● **Material supplied**
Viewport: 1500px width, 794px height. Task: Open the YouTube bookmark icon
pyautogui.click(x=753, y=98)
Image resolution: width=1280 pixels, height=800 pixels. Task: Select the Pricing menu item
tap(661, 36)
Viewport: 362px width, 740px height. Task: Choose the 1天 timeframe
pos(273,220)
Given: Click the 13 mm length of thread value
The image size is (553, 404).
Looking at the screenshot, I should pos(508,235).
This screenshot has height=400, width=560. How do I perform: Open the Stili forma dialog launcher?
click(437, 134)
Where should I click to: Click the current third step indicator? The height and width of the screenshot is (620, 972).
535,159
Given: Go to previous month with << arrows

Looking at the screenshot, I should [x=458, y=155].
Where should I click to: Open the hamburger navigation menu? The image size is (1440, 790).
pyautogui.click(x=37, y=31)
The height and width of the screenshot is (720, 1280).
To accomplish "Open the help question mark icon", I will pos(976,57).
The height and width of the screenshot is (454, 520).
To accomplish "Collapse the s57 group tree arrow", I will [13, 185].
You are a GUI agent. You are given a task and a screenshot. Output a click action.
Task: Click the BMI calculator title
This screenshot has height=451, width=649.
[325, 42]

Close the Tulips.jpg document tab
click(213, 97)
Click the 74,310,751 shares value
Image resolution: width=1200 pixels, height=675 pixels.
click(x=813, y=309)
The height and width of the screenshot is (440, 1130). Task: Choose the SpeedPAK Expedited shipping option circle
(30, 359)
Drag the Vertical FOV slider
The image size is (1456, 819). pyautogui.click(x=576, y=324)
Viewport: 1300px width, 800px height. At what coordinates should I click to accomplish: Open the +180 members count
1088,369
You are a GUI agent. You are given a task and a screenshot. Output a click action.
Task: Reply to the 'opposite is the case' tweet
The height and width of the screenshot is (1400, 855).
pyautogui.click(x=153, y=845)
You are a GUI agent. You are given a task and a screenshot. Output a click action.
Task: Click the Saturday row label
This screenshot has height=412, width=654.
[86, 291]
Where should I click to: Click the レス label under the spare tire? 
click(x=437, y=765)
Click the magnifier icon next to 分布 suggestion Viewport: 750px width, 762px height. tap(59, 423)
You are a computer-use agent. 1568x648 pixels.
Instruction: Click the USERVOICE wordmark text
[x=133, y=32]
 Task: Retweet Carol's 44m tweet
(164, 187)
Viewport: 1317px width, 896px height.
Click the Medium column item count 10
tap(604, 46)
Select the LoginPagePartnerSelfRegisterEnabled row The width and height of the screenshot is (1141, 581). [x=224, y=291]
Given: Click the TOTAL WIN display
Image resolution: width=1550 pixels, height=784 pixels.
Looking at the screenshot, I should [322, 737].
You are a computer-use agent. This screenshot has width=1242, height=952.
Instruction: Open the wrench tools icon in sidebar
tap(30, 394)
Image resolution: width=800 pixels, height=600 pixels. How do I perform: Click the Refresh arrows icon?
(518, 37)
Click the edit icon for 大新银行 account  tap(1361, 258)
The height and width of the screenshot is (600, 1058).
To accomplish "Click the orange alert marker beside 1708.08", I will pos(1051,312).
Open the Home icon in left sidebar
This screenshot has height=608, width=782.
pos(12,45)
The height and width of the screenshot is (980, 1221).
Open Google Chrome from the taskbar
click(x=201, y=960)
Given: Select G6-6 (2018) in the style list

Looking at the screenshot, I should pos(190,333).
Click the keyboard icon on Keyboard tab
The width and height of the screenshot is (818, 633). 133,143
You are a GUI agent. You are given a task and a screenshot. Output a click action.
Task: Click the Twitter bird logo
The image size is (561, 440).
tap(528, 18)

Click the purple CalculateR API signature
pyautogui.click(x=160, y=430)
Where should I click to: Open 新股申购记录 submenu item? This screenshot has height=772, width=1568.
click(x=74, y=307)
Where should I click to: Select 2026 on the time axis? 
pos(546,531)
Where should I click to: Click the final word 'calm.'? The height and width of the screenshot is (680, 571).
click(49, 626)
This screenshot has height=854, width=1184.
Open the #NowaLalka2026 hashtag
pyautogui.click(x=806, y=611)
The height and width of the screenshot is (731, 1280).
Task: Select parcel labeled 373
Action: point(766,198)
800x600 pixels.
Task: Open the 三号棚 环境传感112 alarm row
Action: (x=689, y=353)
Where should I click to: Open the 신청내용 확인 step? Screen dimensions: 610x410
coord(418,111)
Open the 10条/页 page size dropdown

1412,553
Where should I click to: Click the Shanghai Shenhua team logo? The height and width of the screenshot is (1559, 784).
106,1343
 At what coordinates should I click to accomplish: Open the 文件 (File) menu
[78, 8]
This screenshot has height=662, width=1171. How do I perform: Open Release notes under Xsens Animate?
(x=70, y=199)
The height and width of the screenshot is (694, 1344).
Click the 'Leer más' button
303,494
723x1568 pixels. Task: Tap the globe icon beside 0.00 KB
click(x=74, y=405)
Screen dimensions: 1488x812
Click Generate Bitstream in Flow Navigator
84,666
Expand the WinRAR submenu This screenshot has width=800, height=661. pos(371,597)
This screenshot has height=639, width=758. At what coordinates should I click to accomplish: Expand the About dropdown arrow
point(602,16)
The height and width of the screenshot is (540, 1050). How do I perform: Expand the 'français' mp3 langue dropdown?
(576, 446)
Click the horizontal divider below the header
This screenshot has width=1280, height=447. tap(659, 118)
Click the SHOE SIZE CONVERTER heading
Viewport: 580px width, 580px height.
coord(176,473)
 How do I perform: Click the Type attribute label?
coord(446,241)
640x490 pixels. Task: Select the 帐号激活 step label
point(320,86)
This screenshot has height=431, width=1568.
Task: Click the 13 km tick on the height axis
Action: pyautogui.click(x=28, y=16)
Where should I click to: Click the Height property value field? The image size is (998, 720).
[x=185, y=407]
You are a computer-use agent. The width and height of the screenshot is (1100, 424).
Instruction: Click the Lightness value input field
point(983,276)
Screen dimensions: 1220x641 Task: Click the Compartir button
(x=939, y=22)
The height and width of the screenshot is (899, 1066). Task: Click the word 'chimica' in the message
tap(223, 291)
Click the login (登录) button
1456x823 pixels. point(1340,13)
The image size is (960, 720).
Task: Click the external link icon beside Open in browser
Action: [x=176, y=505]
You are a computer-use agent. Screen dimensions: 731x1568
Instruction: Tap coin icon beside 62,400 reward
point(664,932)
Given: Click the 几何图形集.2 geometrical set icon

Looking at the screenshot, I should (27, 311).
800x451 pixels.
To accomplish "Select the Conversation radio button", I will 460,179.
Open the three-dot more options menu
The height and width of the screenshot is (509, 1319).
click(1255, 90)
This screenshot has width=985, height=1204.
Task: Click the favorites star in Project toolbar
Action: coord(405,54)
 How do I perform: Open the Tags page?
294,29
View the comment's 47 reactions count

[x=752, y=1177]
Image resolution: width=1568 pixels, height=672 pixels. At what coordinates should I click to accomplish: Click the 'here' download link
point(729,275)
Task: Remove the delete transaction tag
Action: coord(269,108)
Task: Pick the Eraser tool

● **What to produce**
Where a line of the listing holds "computer", show that line.

● **Solved problem**
You are a computer-use agent. 1568x648 pixels.
You are a computer-use agent. This screenshot has width=1242, height=952.
You are a computer-use agent. The width and height of the screenshot is (1100, 424).
You are a computer-use agent. Screen dimensions: 731x1568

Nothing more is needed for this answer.